Records ->

* * * *

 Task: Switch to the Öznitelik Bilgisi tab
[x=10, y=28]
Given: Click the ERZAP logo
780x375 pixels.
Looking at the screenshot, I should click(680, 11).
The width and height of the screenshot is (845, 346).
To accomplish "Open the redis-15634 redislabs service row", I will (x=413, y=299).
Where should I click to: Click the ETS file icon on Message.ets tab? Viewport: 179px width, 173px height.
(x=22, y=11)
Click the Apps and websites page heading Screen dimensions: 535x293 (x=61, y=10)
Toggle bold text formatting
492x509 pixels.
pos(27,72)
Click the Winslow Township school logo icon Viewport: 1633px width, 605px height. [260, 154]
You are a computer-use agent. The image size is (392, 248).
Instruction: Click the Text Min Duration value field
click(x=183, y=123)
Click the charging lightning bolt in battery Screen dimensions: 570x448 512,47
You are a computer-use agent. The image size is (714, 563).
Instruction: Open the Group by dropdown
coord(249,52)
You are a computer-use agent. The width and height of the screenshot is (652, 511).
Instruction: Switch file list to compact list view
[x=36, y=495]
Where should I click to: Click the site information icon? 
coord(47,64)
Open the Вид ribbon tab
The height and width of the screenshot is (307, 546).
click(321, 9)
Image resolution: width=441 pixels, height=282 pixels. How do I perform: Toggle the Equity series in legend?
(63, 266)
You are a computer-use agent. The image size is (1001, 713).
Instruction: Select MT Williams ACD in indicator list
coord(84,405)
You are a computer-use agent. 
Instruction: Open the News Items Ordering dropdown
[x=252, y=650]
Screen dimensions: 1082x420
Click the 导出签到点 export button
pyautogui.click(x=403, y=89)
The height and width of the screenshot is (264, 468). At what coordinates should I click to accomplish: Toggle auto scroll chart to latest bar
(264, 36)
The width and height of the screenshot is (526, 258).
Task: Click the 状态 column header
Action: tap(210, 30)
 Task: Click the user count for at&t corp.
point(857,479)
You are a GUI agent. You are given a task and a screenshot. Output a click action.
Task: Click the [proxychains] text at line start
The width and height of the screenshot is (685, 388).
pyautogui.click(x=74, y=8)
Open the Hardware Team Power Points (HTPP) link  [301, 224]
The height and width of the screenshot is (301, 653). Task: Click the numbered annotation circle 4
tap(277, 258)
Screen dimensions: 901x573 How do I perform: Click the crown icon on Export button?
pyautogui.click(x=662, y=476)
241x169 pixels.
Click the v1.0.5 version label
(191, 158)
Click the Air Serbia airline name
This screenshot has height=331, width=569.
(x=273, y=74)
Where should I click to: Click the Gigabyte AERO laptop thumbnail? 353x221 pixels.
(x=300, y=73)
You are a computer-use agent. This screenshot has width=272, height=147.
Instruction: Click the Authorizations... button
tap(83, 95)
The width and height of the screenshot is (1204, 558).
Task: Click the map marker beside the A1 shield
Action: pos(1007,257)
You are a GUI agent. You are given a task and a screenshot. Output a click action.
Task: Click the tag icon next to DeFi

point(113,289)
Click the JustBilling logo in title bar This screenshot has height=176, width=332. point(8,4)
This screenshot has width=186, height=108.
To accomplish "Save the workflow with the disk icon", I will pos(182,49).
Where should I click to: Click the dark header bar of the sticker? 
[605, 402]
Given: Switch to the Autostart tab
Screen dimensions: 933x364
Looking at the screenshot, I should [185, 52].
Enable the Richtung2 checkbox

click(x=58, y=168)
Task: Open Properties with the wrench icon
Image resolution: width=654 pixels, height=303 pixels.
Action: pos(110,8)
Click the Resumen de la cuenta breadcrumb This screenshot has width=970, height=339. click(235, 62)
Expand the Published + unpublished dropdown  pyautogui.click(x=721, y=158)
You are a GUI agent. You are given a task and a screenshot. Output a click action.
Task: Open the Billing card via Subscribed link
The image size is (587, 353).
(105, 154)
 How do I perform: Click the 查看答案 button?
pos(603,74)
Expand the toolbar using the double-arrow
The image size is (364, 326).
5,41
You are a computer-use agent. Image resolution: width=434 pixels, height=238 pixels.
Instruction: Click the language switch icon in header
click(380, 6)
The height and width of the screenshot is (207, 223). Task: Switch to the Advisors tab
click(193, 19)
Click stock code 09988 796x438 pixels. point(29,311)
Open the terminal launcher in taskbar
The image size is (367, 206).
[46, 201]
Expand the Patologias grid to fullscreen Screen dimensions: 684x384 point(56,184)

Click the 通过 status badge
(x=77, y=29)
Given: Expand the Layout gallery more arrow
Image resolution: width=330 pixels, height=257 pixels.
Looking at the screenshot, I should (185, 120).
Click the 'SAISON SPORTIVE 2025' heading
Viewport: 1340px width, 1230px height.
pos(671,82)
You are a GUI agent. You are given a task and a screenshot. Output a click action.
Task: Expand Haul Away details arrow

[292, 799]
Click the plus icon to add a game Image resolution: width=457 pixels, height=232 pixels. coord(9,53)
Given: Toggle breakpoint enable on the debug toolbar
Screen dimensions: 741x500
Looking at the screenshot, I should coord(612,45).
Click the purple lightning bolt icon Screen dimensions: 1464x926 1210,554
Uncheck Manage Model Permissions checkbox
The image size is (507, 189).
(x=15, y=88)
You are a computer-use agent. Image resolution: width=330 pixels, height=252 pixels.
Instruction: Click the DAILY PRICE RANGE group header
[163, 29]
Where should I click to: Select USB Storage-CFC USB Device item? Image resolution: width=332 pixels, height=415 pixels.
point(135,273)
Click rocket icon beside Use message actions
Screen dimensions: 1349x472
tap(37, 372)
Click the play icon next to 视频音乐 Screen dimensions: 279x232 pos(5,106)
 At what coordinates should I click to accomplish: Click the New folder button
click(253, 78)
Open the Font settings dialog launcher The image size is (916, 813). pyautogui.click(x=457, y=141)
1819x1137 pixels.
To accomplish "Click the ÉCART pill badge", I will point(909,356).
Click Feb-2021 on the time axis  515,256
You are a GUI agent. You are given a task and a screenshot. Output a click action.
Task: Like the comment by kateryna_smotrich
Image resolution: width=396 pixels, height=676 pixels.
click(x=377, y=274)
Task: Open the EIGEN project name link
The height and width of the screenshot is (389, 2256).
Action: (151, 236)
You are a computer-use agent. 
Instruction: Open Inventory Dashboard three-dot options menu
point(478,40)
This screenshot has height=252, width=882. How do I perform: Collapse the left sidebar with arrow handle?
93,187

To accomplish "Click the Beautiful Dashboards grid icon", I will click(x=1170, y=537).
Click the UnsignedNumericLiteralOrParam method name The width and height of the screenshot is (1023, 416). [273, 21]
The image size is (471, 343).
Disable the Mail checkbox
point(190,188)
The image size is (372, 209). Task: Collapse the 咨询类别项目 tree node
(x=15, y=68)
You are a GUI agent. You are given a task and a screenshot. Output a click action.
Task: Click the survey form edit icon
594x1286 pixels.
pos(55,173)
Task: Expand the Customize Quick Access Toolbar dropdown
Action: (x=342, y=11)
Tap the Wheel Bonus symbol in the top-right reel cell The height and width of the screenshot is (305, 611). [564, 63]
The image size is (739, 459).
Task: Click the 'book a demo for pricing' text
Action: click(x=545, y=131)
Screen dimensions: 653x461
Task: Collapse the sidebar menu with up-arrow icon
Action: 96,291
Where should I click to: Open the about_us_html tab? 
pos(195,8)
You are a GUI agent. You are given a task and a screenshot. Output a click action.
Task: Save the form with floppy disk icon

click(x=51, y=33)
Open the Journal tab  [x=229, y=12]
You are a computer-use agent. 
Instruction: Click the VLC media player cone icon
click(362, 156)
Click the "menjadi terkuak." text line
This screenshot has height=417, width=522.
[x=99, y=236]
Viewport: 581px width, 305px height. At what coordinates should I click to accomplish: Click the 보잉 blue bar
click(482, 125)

* * * *

Activity -> An exact transcript of all the records is the expected result.

Task response ->
 Task: Switch to the Öznitelik Bilgisi tab
[x=10, y=28]
Given: Click the ERZAP logo
780x375 pixels.
Looking at the screenshot, I should click(680, 11).
The width and height of the screenshot is (845, 346).
To accomplish "Open the redis-15634 redislabs service row", I will (x=413, y=299).
Where should I click to: Click the ETS file icon on Message.ets tab? Viewport: 179px width, 173px height.
(x=22, y=11)
Click the Apps and websites page heading Screen dimensions: 535x293 (x=61, y=10)
Toggle bold text formatting
492x509 pixels.
pos(27,72)
Click the Winslow Township school logo icon Viewport: 1633px width, 605px height. [260, 154]
You are a computer-use agent. The image size is (392, 248).
Instruction: Click the Text Min Duration value field
click(x=183, y=123)
Click the charging lightning bolt in battery Screen dimensions: 570x448 512,47
You are a computer-use agent. The image size is (714, 563).
Instruction: Open the Group by dropdown
coord(249,52)
You are a computer-use agent. The width and height of the screenshot is (652, 511).
Instruction: Switch file list to compact list view
[x=36, y=495]
Where should I click to: Click the site information icon? 
coord(47,64)
Open the Вид ribbon tab
The height and width of the screenshot is (307, 546).
click(321, 9)
Image resolution: width=441 pixels, height=282 pixels. How do I perform: Toggle the Equity series in legend?
(63, 266)
You are a computer-use agent. The image size is (1001, 713).
Instruction: Select MT Williams ACD in indicator list
coord(84,405)
You are a computer-use agent. 
Instruction: Open the News Items Ordering dropdown
[x=252, y=650]
Screen dimensions: 1082x420
Click the 导出签到点 export button
pyautogui.click(x=403, y=89)
The height and width of the screenshot is (264, 468). At what coordinates should I click to accomplish: Toggle auto scroll chart to latest bar
(264, 36)
The width and height of the screenshot is (526, 258).
Task: Click the 状态 column header
Action: tap(210, 30)
 Task: Click the user count for at&t corp.
point(857,479)
You are a GUI agent. You are given a task and a screenshot. Output a click action.
Task: Click the [proxychains] text at line start
The width and height of the screenshot is (685, 388).
pyautogui.click(x=74, y=8)
Open the Hardware Team Power Points (HTPP) link  [301, 224]
The height and width of the screenshot is (301, 653). Task: Click the numbered annotation circle 4
tap(277, 258)
Screen dimensions: 901x573 How do I perform: Click the crown icon on Export button?
pyautogui.click(x=662, y=476)
241x169 pixels.
Click the v1.0.5 version label
(191, 158)
Click the Air Serbia airline name
This screenshot has height=331, width=569.
(x=273, y=74)
Where should I click to: Click the Gigabyte AERO laptop thumbnail? 353x221 pixels.
(x=300, y=73)
You are a computer-use agent. This screenshot has width=272, height=147.
Instruction: Click the Authorizations... button
tap(83, 95)
The width and height of the screenshot is (1204, 558).
Task: Click the map marker beside the A1 shield
Action: pos(1007,257)
You are a GUI agent. You are given a task and a screenshot. Output a click action.
Task: Click the tag icon next to DeFi

point(113,289)
Click the JustBilling logo in title bar This screenshot has height=176, width=332. point(8,4)
This screenshot has width=186, height=108.
To accomplish "Save the workflow with the disk icon", I will pos(182,49).
Where should I click to: Click the dark header bar of the sticker? 
[605, 402]
Given: Switch to the Autostart tab
Screen dimensions: 933x364
Looking at the screenshot, I should [185, 52].
Enable the Richtung2 checkbox

click(x=58, y=168)
Task: Open Properties with the wrench icon
Image resolution: width=654 pixels, height=303 pixels.
Action: pos(110,8)
Click the Resumen de la cuenta breadcrumb This screenshot has width=970, height=339. click(235, 62)
Expand the Published + unpublished dropdown  pyautogui.click(x=721, y=158)
You are a GUI agent. You are given a task and a screenshot. Output a click action.
Task: Open the Billing card via Subscribed link
The image size is (587, 353).
(105, 154)
 How do I perform: Click the 查看答案 button?
pos(603,74)
Expand the toolbar using the double-arrow
The image size is (364, 326).
5,41
You are a computer-use agent. Image resolution: width=434 pixels, height=238 pixels.
Instruction: Click the language switch icon in header
click(380, 6)
The height and width of the screenshot is (207, 223). Task: Switch to the Advisors tab
click(193, 19)
Click stock code 09988 796x438 pixels. point(29,311)
Open the terminal launcher in taskbar
The image size is (367, 206).
[46, 201]
Expand the Patologias grid to fullscreen Screen dimensions: 684x384 point(56,184)

Click the 通过 status badge
(x=77, y=29)
Given: Expand the Layout gallery more arrow
Image resolution: width=330 pixels, height=257 pixels.
Looking at the screenshot, I should (185, 120).
Click the 'SAISON SPORTIVE 2025' heading
Viewport: 1340px width, 1230px height.
pos(671,82)
You are a GUI agent. You are given a task and a screenshot. Output a click action.
Task: Expand Haul Away details arrow

[292, 799]
Click the plus icon to add a game Image resolution: width=457 pixels, height=232 pixels. coord(9,53)
Given: Toggle breakpoint enable on the debug toolbar
Screen dimensions: 741x500
Looking at the screenshot, I should coord(612,45).
Click the purple lightning bolt icon Screen dimensions: 1464x926 1210,554
Uncheck Manage Model Permissions checkbox
The image size is (507, 189).
(x=15, y=88)
You are a computer-use agent. Image resolution: width=330 pixels, height=252 pixels.
Instruction: Click the DAILY PRICE RANGE group header
[163, 29]
Where should I click to: Select USB Storage-CFC USB Device item? Image resolution: width=332 pixels, height=415 pixels.
point(135,273)
Click rocket icon beside Use message actions
Screen dimensions: 1349x472
tap(37, 372)
Click the play icon next to 视频音乐 Screen dimensions: 279x232 pos(5,106)
 At what coordinates should I click to accomplish: Click the New folder button
click(253, 78)
Open the Font settings dialog launcher The image size is (916, 813). pyautogui.click(x=457, y=141)
1819x1137 pixels.
To accomplish "Click the ÉCART pill badge", I will point(909,356).
Click Feb-2021 on the time axis  515,256
You are a GUI agent. You are given a task and a screenshot. Output a click action.
Task: Like the comment by kateryna_smotrich
Image resolution: width=396 pixels, height=676 pixels.
click(x=377, y=274)
Task: Open the EIGEN project name link
The height and width of the screenshot is (389, 2256).
Action: (151, 236)
You are a computer-use agent. 
Instruction: Open Inventory Dashboard three-dot options menu
point(478,40)
This screenshot has height=252, width=882. How do I perform: Collapse the left sidebar with arrow handle?
93,187

To accomplish "Click the Beautiful Dashboards grid icon", I will click(x=1170, y=537).
Click the UnsignedNumericLiteralOrParam method name The width and height of the screenshot is (1023, 416). [273, 21]
The image size is (471, 343).
Disable the Mail checkbox
point(190,188)
The image size is (372, 209). Task: Collapse the 咨询类别项目 tree node
(x=15, y=68)
You are a GUI agent. You are given a task and a screenshot. Output a click action.
Task: Click the survey form edit icon
594x1286 pixels.
pos(55,173)
Task: Expand the Customize Quick Access Toolbar dropdown
Action: (x=342, y=11)
Tap the Wheel Bonus symbol in the top-right reel cell The height and width of the screenshot is (305, 611). [564, 63]
The image size is (739, 459).
Task: Click the 'book a demo for pricing' text
Action: click(x=545, y=131)
Screen dimensions: 653x461
Task: Collapse the sidebar menu with up-arrow icon
Action: 96,291
Where should I click to: Open the about_us_html tab? 
pos(195,8)
You are a GUI agent. You are given a task and a screenshot. Output a click action.
Task: Save the form with floppy disk icon

click(x=51, y=33)
Open the Journal tab  [x=229, y=12]
You are a computer-use agent. 
Instruction: Click the VLC media player cone icon
click(362, 156)
Click the "menjadi terkuak." text line
This screenshot has height=417, width=522.
[x=99, y=236]
Viewport: 581px width, 305px height. At what coordinates should I click to accomplish: Click the 보잉 blue bar
click(482, 125)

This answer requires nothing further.